I'm attempting to write a lexer for Fitnesse using JFlex and am having trouble with WikiWords (http://fitnesse.org/FitNesse.UserGuide.WikiWord)
I copied over the regex linked and am using the following regex for tokens:
. # Regular character
[A-Z]([a-z0-9]+[A-Z][a-z0-9]*)+ # WikiWord
I'm having trouble properly lexing ThisIsNotAWikiWord
though. It has 2 capitals in a row, so it should not be considered a regular word. So I need to add a lookahead to check if the next character is a letter or digit. Something like [A-Z]([a-z0-9]+[A-Z][a-z0-9]*)+ / [^A-Za-z0-9]
.
This works fine for lexing ThisIsNotAWikiWord
, but it breaks lexing WikiWords in general. When lexing WikiWord
, there is no extra character for the lookahead, so it doesn't match.
I think I want an optional lookahead. if there is a character after this, then it better not be one of these. But if there isn't another character in the input, let's match.

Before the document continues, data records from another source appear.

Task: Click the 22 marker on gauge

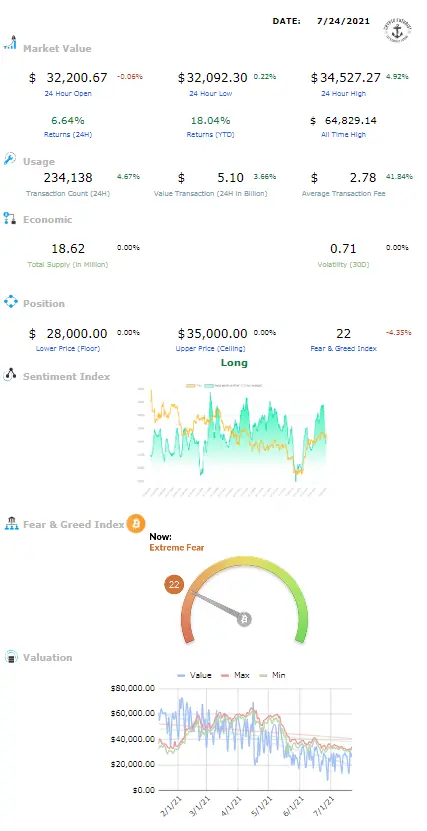Action: point(174,585)
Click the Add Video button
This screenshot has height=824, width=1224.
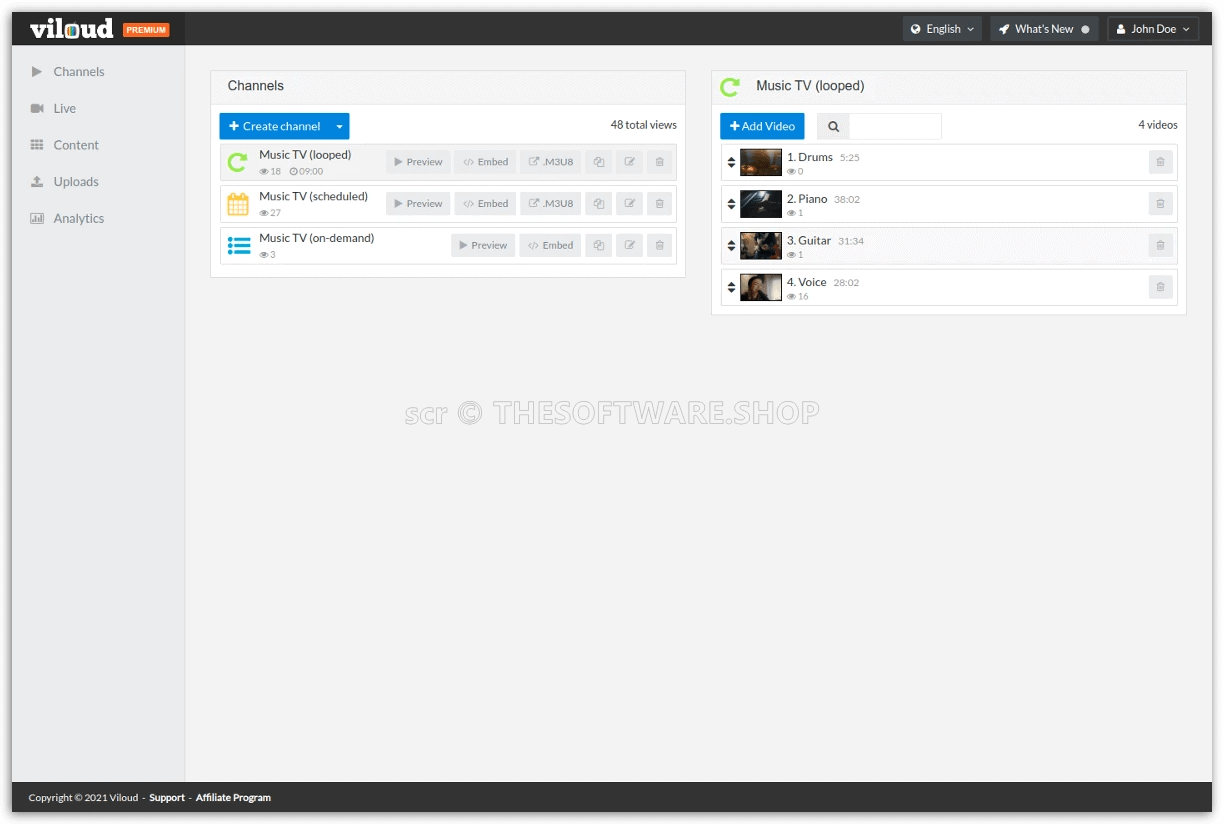pyautogui.click(x=762, y=127)
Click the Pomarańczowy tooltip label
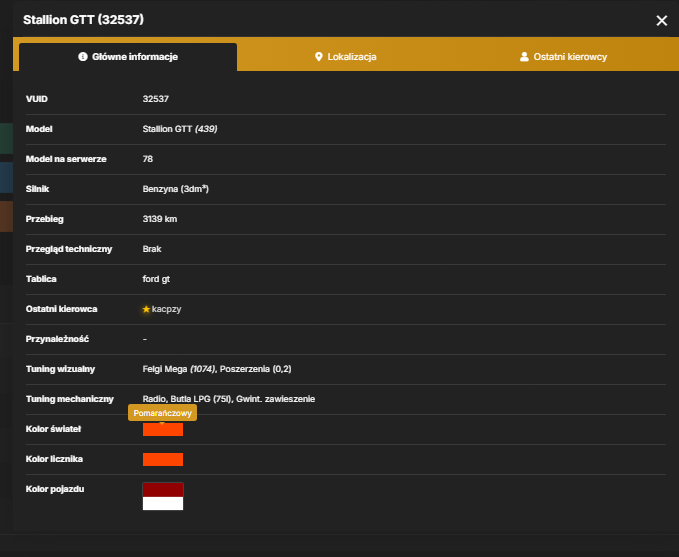Viewport: 679px width, 557px height. [x=162, y=413]
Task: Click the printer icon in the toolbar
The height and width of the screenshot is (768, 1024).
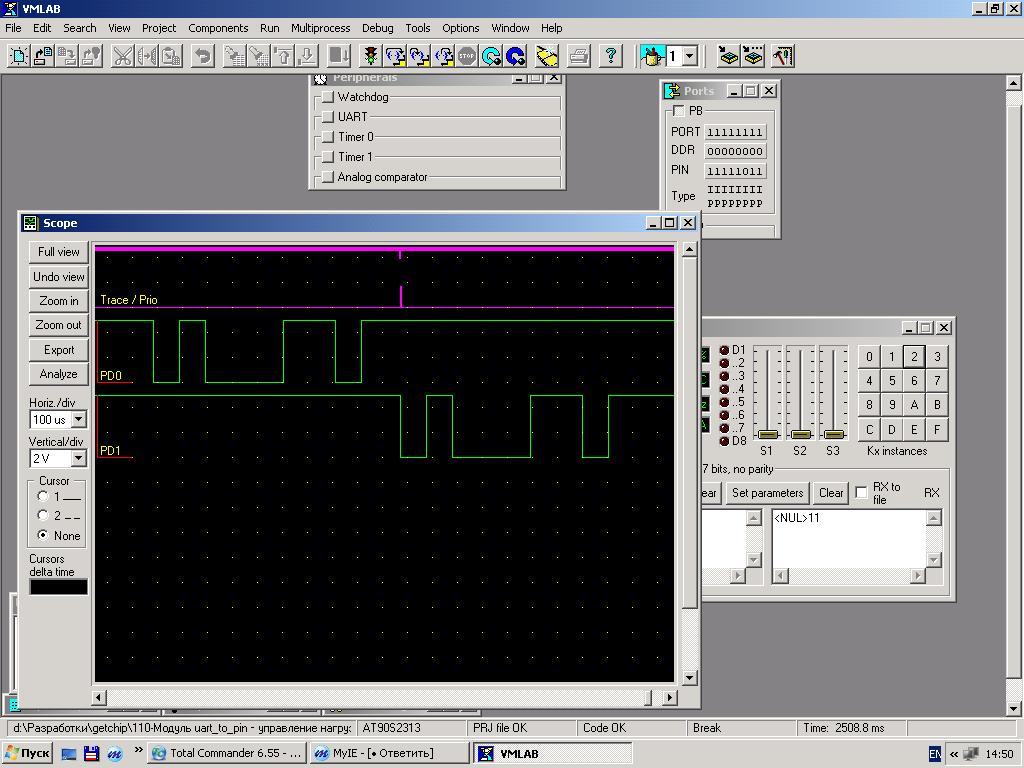Action: pos(579,56)
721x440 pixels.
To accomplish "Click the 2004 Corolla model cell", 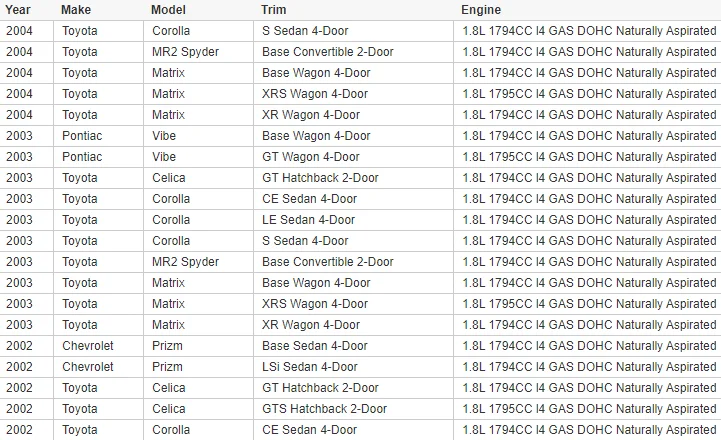I will [x=171, y=31].
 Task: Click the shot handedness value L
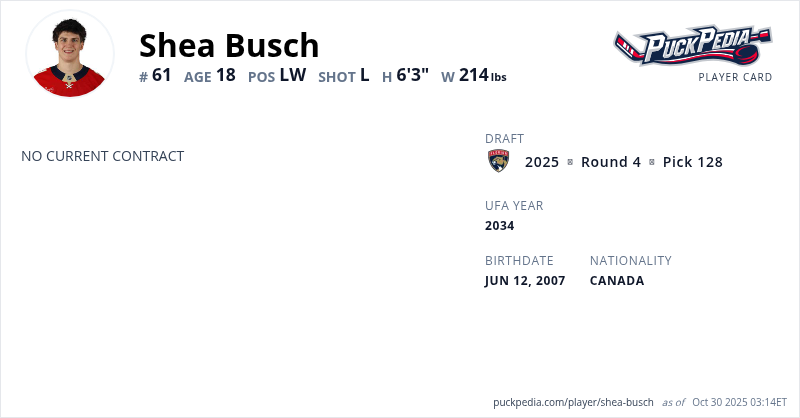(365, 75)
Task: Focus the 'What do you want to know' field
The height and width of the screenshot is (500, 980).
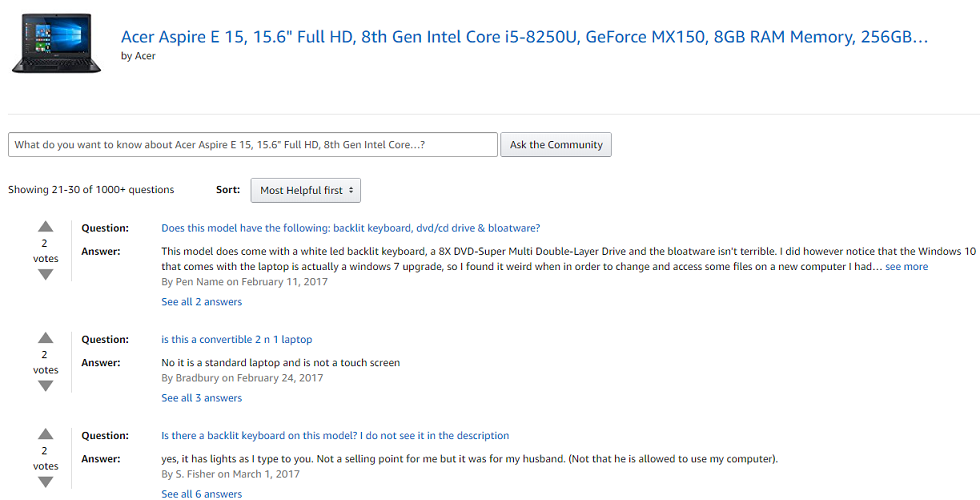Action: click(253, 144)
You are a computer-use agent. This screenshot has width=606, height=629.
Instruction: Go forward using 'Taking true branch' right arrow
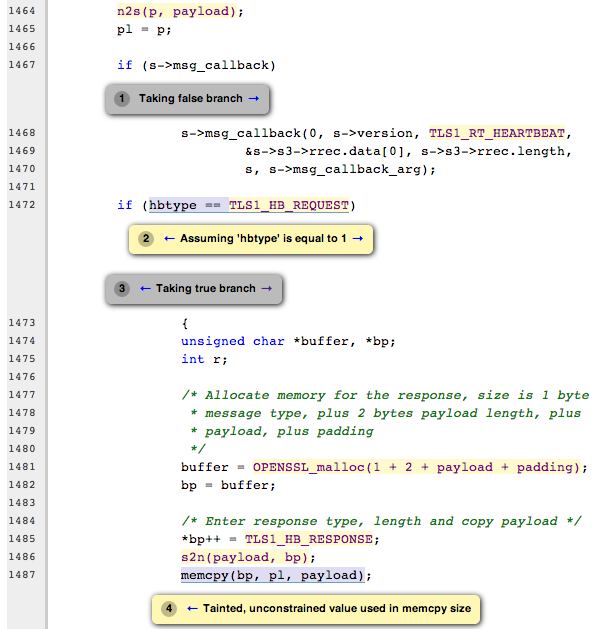(266, 289)
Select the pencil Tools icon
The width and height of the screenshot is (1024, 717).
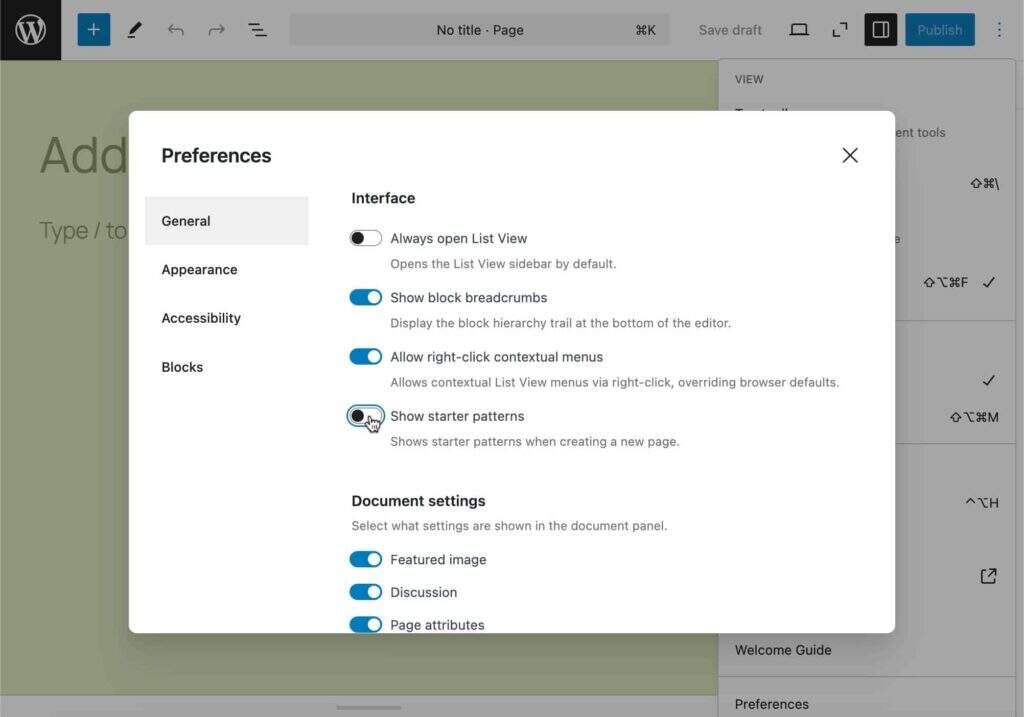click(x=134, y=30)
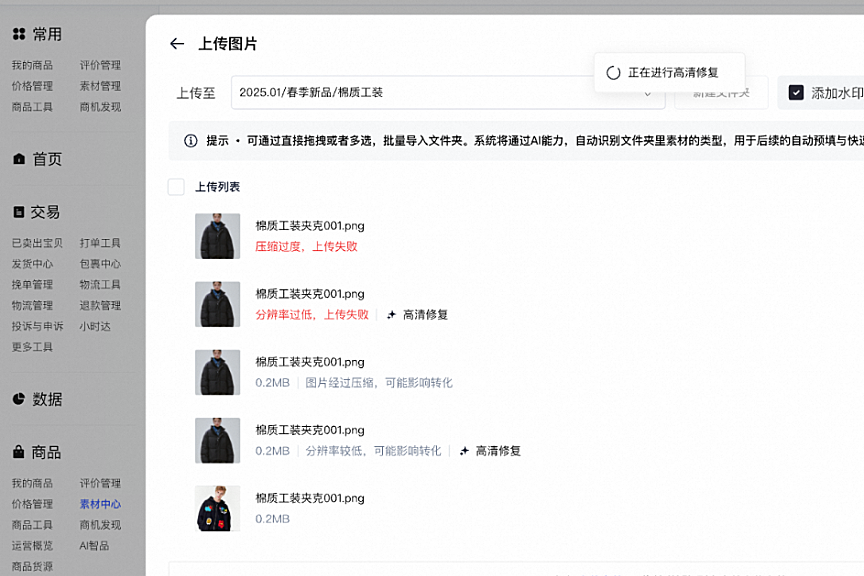Click the back arrow next to 上传图片
This screenshot has height=576, width=864.
click(176, 44)
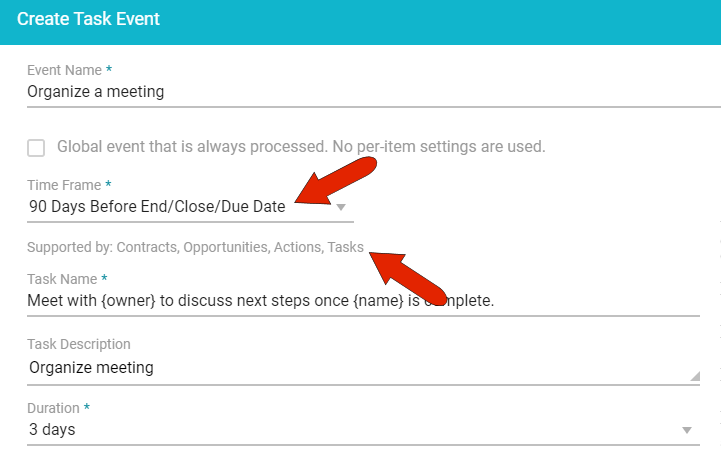The height and width of the screenshot is (463, 721).
Task: Enable the Global event checkbox
Action: coord(36,148)
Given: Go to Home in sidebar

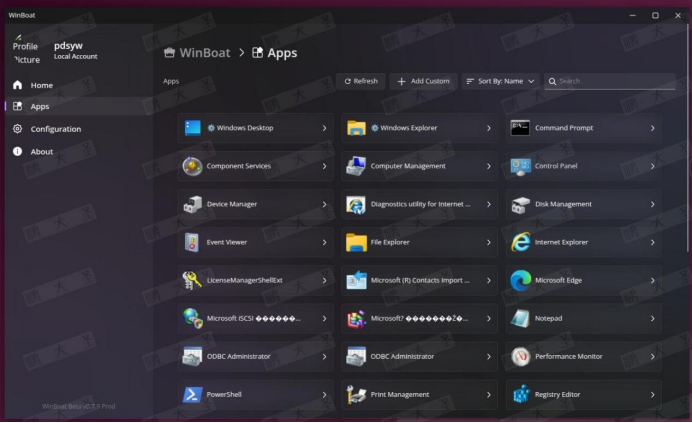Looking at the screenshot, I should tap(41, 85).
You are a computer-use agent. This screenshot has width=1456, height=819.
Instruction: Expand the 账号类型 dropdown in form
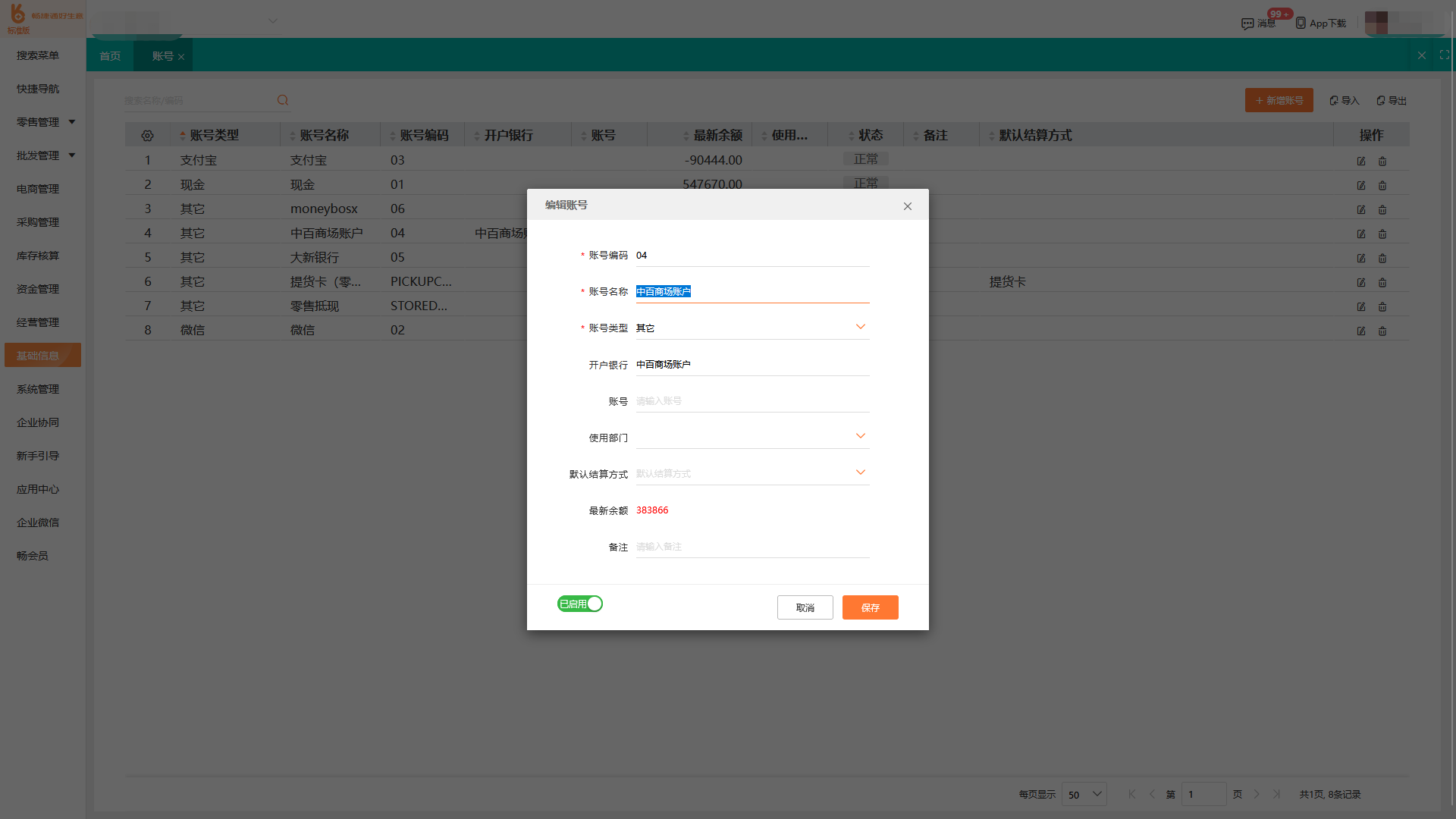pyautogui.click(x=861, y=327)
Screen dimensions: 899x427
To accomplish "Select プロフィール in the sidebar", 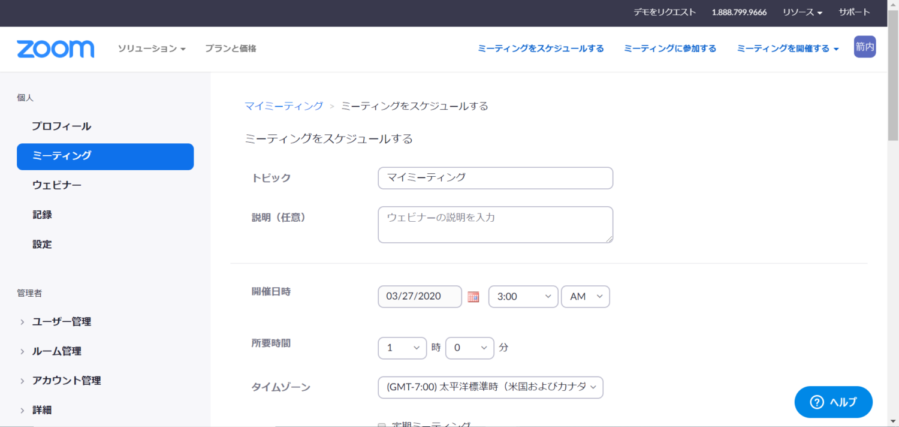I will coord(61,127).
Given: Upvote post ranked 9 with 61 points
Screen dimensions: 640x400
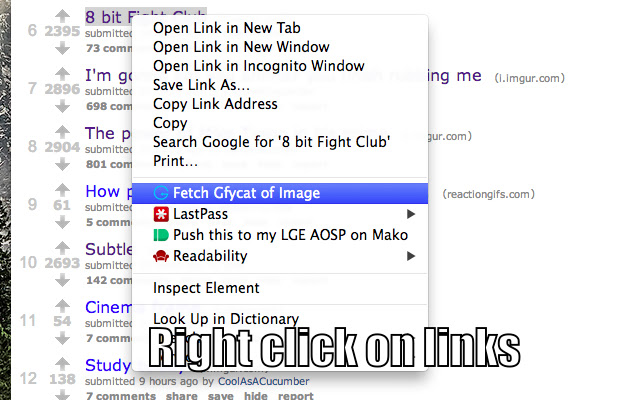Looking at the screenshot, I should coord(62,190).
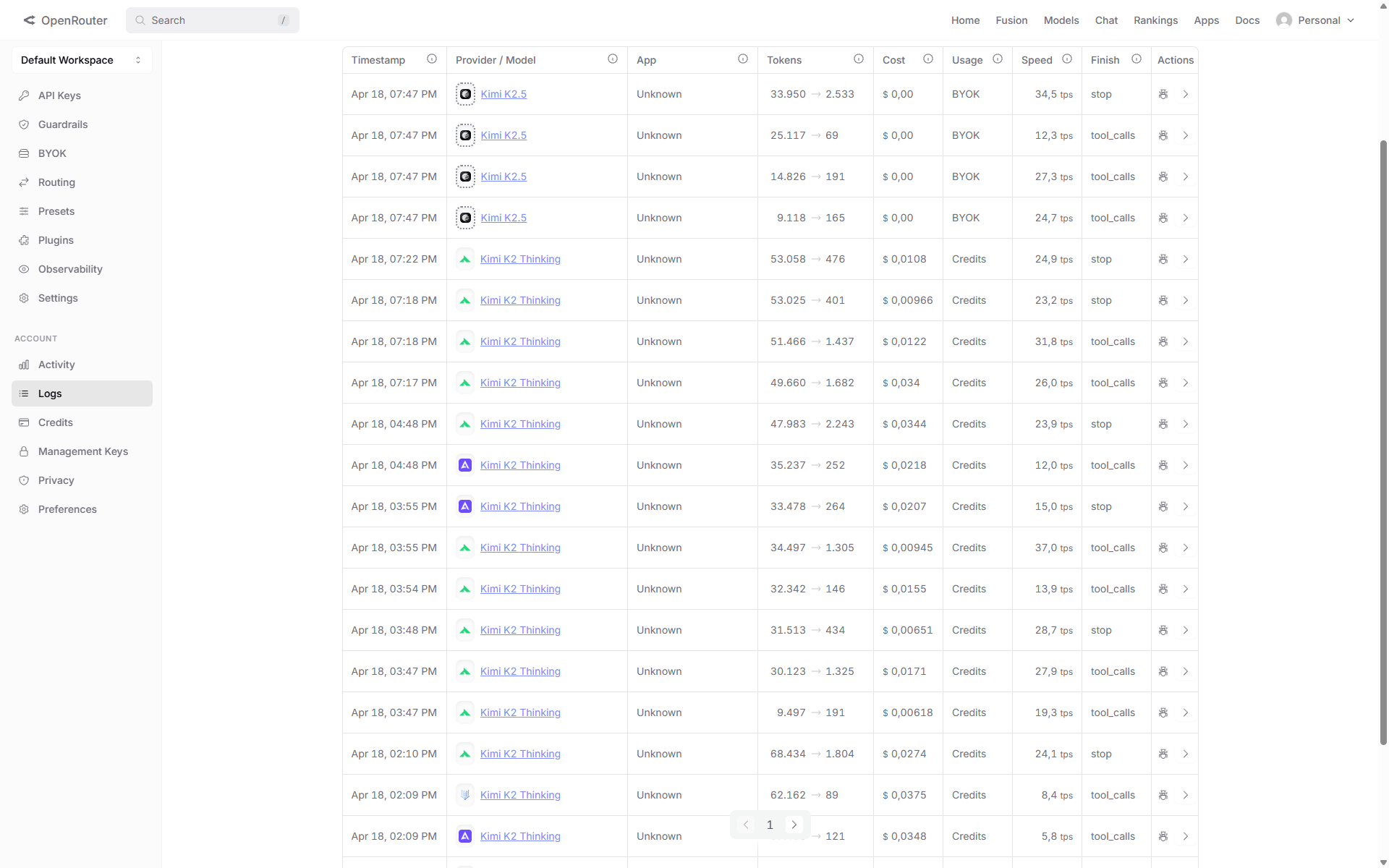Viewport: 1389px width, 868px height.
Task: Open the Personal account dropdown
Action: (1317, 20)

The documentation leads me to believe this isn't possible, but I'm hoping it's just my lack of regex-fu. From the docs:
In a lexical rule, a regular expression r may be followed by a look-ahead expression. A look-ahead expression is either a '$' (the end of line operator) or a '/' followed by an arbitrary regular expression. In both cases the look-ahead is not consumed and not included in the matched text region, but it is considered while determining which rule has the longest match (see also 4.3.3 How the input is matched).
In the '$' case r is only matched at the end of a line in the input. The end of a line is denoted by the regular expression \r|\n|\r\n|\u2028|\u2029|\u000B|\u000C|\u0085. So a$ is equivalent to a / \r|\n|\r\n|\u2028|\u2029|\u000B|\u000C|\u0085.This is a bit different to the situation described in [5]: since in JFlex $ is a true trailing context, the end of file does not count as end of line.